Mit rasierten Beinen und ‚Atemlos‘ über den Grossglockner

Ein Asphaltstreifen bis zum Horizont. Die Sonne brennt auf der Haut. Die Hände umklammern den Lenker, die Beine treten in die Pedale. Alles rundherum wird ausgeblendet, das Ziel ist klar vor Augen. Auf dem einen Ohr weist der Navigator den richtigen Weg, im anderen Ohr erklingt Musik – je nach Laune Helene Fischer oder ACDC. Patric Grüner ist Extremradsportler, spezialisiert auf Langstrecken. Sekundenschlaf, Nahrung in Breiform und spezielle Motivationshilfen bestimmten sein Leben.

Patric hat glattere Beine als so manche Dame.

Auf Pressbildern von Radrennen fallen oftmals die Beine der Radfahrer auf, die so glatt sind, dass so manche Dame grün wird vor Neid. Denn der Mythos stimmt: Radfahrer rasieren sich die Beine! Der Grund dafür ist jedoch nicht die vielzitierte „Windschnittigkeit“ – Patric erklärt, dass die rasierten Beine einerseits mit Unfällen und andererseits mit den Beinmassagen zu tun haben. Beim Massieren ziept es nämlich, sind die Beine behaart. Und da Patric mehrmals pro Woche massiert wird, vermeidet er das durch die Beinenthaarung.

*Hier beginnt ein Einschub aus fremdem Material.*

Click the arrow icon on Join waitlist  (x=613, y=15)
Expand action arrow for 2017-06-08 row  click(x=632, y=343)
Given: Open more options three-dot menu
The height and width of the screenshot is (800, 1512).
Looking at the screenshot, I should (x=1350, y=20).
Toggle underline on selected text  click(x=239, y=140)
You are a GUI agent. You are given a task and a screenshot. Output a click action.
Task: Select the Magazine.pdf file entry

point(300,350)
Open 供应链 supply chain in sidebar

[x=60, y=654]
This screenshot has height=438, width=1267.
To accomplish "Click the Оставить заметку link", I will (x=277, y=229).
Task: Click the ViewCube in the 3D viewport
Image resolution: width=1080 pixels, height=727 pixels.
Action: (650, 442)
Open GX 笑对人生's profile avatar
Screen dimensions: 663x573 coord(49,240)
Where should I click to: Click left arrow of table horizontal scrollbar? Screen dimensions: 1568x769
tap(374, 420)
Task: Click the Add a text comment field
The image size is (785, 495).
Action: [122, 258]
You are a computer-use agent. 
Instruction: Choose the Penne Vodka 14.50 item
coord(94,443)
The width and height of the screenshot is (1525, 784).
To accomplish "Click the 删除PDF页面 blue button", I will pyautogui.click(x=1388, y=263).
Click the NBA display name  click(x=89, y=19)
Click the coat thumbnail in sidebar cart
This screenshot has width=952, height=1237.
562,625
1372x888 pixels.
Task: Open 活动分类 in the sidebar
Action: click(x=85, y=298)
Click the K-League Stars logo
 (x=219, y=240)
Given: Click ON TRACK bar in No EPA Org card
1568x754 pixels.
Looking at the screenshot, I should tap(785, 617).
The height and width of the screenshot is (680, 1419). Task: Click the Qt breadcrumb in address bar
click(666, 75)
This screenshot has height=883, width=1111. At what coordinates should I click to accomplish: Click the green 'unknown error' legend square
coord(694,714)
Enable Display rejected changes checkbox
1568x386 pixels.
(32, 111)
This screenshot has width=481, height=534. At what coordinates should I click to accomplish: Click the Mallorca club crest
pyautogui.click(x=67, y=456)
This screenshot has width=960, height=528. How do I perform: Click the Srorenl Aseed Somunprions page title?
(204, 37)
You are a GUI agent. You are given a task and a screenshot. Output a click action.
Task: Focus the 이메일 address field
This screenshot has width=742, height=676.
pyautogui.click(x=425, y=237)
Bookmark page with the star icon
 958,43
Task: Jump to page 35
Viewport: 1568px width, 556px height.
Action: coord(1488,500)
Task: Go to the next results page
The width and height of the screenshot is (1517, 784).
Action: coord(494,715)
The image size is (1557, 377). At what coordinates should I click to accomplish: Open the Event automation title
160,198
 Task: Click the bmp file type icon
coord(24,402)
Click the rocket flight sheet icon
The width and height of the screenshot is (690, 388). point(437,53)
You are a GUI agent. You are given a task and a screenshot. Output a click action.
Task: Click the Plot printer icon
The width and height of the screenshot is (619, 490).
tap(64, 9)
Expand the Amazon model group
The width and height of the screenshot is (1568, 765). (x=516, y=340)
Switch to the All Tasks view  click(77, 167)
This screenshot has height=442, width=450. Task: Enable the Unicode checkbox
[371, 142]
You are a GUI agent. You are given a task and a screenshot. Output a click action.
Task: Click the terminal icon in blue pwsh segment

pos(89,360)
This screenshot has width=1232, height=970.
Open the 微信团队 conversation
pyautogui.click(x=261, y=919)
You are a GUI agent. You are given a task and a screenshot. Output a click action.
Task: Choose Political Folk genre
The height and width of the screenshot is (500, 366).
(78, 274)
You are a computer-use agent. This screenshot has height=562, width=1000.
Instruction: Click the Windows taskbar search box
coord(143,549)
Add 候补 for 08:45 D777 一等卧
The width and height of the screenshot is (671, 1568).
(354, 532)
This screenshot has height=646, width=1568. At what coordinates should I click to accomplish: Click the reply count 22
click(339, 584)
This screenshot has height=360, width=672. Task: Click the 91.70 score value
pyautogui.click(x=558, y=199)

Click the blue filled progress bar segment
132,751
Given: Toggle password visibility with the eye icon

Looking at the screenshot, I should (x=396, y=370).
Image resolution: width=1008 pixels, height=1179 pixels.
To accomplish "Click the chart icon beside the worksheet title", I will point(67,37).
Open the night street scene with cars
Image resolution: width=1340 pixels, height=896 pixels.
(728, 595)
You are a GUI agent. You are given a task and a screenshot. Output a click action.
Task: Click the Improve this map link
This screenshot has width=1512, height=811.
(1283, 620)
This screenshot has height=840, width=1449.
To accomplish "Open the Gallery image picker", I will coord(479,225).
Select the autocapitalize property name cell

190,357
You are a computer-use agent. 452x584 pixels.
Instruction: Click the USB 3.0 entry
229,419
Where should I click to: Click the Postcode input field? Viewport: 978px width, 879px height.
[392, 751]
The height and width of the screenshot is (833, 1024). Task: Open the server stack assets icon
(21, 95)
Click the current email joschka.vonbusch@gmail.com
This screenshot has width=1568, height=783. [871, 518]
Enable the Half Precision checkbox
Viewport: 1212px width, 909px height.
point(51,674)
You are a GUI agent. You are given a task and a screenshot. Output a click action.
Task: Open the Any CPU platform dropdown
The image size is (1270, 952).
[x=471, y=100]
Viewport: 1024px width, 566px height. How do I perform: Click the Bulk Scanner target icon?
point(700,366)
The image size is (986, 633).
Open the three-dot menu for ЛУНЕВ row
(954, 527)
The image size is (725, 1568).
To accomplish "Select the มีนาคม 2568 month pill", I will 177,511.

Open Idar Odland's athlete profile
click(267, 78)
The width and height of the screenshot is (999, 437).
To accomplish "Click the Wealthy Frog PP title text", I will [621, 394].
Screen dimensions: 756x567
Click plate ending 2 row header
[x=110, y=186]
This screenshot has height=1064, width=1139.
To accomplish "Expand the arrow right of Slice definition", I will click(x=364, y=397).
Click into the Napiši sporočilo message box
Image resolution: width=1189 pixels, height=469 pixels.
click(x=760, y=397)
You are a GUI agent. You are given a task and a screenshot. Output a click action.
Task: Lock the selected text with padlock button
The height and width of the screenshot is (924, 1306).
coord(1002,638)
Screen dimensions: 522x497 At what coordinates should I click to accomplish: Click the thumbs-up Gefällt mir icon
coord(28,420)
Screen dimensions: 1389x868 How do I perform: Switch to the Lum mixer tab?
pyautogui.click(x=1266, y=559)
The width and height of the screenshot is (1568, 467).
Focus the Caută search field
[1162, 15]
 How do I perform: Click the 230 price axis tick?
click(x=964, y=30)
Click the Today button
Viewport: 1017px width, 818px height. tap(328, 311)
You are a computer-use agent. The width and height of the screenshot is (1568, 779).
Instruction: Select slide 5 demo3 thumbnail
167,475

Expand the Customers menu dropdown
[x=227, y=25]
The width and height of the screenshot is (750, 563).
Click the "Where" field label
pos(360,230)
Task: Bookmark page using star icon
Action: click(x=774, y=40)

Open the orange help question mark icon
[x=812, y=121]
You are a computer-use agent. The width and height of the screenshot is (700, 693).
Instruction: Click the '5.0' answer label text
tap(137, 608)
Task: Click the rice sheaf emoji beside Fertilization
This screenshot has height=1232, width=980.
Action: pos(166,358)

Ebenso verhält es sich bei Unfällen mit dem Fahrrad: Denn Wunden an den Beinen können wesentlich besser verheilen, wenn keine lästigen Haare die Wunde überwuchern.

Radsportler Patric Grüner aus Längenfelden
Patric Grüner, Profi-Radsportler
Längenfelder Profisportler Patric Grüner

Helene Fischer, Sascha Grammel und „Narrisch Guat“ bringen Patric ans Ziel

Stundenlang am Fahrrad zu sitzen kann auf Dauer ganz schön langweilig sein. Genau deshalb hat Patric stets eine Auswahl an diverser Musik und Comedy-Programmen dabei. Von Narrisch Guat über Sascha Grammel bis hin zu Musik von ACDC und Helene Fischer ist alles mit dabei. Motivationstief? Dann lädt Patric seine Energiereserven mit Hörspielen der schrulligen Handpuppe von Sascha Grammel „Frederic Freiherr von Furchensumpf“ wieder auf. Motivationshoch? Das lässt er das Hochgefühl mit Schlagern von Helene Fischer lange anhalten – bei der Überquerung des Großglockners hat er sie etwa gerne im Ohr. Ein eigens gekauftes Witzebuch lässt ihn ebenfalls Tiefpunkte überwinden: Seine Freundin, die stets im Navigationsauto sitzt, liest ihm dann ein paar lustige Zeilen daraus vor.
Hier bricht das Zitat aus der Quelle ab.